Sait-on si les lions ne font pas entre eux et à leur manière ce que nous, humains, appelons « parler » et « raconter », « bavarder », « espérer » ? Les jeux de langage sont-ils vraiment et seulement le propre de l’homme ?

L’anthropologue anglais Gregory Bateson (1904-1980), qui s’intéressa aux cultures de divers peuples ainsi qu’à la communication dans le monde animal, a montré que les animaux qu’il observe jouer au zoo sont parfaitement capables de métacommuniquer, c’est-à-dire d’émettre des messages qui commentent et orientent le sens d’un premier message. La force relative d’une morsure par exemple, accompagnée de tel mouvement, communique sur le geste (« ceci n’est pas une agression, c’est un jeu ») :

Je savais, évidemment, qu’il était peu vraisemblable de trouver des messages dénotatifs chez des mammifères non humains ; ce que je ne savais pas encore c’était que les données fournies par le monde animal m’obligeraient à réviser complètement ma pensée. Et pourtant ce que j’ai vu au zoo, ce n’était qu’un phénomène banal, connu par tout le monde : j’ai vu jouer deux jeunes singes : autrement dit, deux singes engagés dans une séquence interactive dont les unités d’actions, ou signaux, étaient analogues mais non pas identiques à ceux du combat, il était évident aussi que pour les singes eux-mêmes ceci était un « non-combat ». Or ce phénomène – le jeu – n’est possible que si les organismes qui s’y livrent sont capables d’un certain degré de métacommunication, c’est-à-dire s’ils sont capables d’échanger des signaux véhiculant le message : « ceci est un jeu »4.
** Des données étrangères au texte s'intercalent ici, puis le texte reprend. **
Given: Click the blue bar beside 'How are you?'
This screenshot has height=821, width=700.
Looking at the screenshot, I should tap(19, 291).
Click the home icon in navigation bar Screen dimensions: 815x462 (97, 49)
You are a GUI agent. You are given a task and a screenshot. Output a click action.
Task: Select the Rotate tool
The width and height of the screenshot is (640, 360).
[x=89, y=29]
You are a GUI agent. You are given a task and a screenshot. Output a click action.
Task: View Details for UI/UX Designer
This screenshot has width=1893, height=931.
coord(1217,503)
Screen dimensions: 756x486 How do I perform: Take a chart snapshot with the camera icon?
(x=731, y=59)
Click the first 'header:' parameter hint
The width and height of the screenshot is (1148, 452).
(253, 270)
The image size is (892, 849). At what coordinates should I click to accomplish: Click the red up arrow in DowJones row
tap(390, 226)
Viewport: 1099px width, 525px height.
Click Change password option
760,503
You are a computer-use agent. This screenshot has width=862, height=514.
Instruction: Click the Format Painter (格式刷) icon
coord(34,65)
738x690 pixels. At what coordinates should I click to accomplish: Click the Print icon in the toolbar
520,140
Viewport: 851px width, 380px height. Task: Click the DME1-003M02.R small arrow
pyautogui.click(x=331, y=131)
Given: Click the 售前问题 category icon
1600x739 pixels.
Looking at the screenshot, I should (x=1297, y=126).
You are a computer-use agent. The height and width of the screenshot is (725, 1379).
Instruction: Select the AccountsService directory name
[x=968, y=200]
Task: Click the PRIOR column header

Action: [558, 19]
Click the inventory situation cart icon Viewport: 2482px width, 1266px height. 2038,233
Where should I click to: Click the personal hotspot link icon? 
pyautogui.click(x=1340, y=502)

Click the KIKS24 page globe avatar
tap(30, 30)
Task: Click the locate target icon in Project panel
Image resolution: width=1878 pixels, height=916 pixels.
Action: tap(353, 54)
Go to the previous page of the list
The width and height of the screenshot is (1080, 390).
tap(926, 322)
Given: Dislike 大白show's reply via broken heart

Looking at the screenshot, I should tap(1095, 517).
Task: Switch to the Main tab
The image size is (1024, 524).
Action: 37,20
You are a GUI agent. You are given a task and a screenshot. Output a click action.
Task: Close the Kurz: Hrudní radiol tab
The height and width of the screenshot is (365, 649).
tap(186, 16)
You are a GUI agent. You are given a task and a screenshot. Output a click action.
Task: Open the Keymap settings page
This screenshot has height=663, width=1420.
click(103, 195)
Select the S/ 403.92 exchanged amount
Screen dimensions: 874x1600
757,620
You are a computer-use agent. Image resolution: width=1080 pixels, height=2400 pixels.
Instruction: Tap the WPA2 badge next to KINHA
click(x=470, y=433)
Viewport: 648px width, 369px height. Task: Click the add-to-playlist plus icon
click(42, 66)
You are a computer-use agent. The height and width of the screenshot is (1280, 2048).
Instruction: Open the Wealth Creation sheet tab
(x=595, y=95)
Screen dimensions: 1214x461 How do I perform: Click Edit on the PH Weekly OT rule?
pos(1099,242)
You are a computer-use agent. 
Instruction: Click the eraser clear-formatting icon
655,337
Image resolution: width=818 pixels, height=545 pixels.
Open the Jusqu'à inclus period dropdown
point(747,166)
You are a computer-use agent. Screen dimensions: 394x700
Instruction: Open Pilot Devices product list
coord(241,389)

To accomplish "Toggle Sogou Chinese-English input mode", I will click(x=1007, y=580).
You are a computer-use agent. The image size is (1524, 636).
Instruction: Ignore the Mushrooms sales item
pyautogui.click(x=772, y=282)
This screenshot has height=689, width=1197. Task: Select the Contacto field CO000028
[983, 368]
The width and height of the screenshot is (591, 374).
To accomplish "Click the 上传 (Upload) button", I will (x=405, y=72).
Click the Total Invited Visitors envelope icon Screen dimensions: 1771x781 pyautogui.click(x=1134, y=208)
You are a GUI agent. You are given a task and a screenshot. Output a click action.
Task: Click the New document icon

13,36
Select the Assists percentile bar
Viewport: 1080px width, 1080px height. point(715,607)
Je retiens une phrase clef des propos de Bateson : « Ce que je ne savais pas encore c’était que les données fournies par le monde animal m’obligeraient à réviser complètement ma pensée. »

Les hommes ont-ils vraiment le monopole des choses de l’esprit ? « Ce que l’homme se flatte souvent d’être absolument le seul à détenir, l’animal en serait-il entièrement dépourvu ? » Comme le relève Gérard Lenclud : « C’est l’homme qui spécule sur la pensée de l’animal et non l’inverse, à voix haute ou par écrit en tout cas5. » Ce faisant, l’homme ne fait souvent que plaquer les cadres de perceptions et la logique humaine sur les autres espèces. Alors, il vit avec des œillères plus occultantes encore que celles qu’il impose aux animaux de trait qu’il a domestiqués. Faute d’une capacité suffisante d’empathie avec l’autre (humain ou non-humain), l’homme restera une bête autodomestiquée, à la vue limitée.